ARHGAP24 regulates cell ability and apoptosis of colorectal cancer cells via the regulation of P53

Colorectal cancer is a human malignancy ranked the third highest of the global incidence of malignant tumors. Rho GTPase-activating proteins (RHOGAPs) were identified functional in several processes of tumors.
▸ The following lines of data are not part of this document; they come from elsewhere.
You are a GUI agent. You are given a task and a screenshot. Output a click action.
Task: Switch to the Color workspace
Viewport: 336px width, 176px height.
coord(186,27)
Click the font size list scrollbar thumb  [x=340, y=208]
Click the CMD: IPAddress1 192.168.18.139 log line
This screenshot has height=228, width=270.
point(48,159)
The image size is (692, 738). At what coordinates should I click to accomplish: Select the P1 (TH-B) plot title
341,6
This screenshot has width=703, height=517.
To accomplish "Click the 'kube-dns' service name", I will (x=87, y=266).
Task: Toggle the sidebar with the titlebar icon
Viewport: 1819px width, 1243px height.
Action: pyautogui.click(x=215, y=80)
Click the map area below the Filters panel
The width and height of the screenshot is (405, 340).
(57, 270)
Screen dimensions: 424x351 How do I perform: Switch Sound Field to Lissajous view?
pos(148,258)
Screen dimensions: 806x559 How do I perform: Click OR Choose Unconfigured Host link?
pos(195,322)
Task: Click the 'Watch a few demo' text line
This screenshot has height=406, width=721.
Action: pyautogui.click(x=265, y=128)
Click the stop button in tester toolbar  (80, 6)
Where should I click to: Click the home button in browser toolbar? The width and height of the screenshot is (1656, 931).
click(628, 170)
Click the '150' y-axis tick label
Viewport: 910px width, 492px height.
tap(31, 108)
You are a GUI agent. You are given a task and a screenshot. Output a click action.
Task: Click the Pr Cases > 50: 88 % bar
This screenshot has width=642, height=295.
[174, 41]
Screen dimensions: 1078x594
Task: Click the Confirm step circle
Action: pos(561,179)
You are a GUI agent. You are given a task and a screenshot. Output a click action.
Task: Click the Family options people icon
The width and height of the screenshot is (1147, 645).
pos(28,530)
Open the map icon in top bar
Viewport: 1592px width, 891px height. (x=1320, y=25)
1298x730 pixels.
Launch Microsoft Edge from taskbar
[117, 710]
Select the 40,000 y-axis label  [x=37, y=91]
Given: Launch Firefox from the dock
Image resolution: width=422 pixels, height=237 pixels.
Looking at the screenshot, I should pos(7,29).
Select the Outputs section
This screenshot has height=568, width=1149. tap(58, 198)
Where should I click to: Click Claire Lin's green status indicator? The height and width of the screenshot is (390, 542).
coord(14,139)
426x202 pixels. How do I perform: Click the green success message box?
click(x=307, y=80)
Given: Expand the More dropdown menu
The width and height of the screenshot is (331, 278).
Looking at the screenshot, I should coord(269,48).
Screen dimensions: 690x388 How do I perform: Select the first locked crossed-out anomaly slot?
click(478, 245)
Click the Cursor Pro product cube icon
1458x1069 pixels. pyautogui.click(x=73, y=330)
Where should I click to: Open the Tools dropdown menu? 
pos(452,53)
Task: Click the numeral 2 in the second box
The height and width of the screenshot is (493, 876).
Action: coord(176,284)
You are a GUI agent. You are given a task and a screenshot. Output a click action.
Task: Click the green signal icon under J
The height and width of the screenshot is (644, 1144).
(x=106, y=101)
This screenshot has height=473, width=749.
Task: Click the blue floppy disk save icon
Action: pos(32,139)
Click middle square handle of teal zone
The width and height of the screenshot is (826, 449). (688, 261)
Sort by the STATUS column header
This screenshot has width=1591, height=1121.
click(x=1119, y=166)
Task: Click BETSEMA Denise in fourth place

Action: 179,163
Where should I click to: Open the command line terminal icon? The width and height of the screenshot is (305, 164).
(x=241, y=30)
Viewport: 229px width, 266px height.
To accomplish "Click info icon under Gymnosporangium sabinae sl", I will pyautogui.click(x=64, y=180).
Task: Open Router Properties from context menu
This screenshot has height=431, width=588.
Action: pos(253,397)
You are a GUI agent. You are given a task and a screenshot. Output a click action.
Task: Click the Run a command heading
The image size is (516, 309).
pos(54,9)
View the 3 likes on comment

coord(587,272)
In the present study, through reverse transcription-quantitative PCR (RT-qPCR) and western blot analysis, expression of Rho GTPase-activating protein 24 (ARHGAP24) and p53 was measured in colorectal cancer tissues, which was lower than that in adjacent normal tissues, revealing that ARHGAP24 may be implicated in the progress of colorectal cancer and in vitro, overexpression of ARHGAP24 in LoVo and HCT116 cells inhibited the cell ability and enhanced cell apoptosis, and accompanied with high protein expression of p53, p21 and Bax. Further, addition of p53 inhibitor PFT-α had an antagonistic effect on cell proliferation and apoptosis of LoVo and HCT116 cells induced by ARHGAP24 overexpression. In addition, the expression of p21 and Bax was positively correlated with p53 expression. All of the above data demonstrated that ARHGAP24 was likely to be a tumor suppressor in colorectal cancer and may function closely related to p53, p21 and Bax. We inferred that ARHGAP24 may be a novel target for in-depth study of colorectal cancer.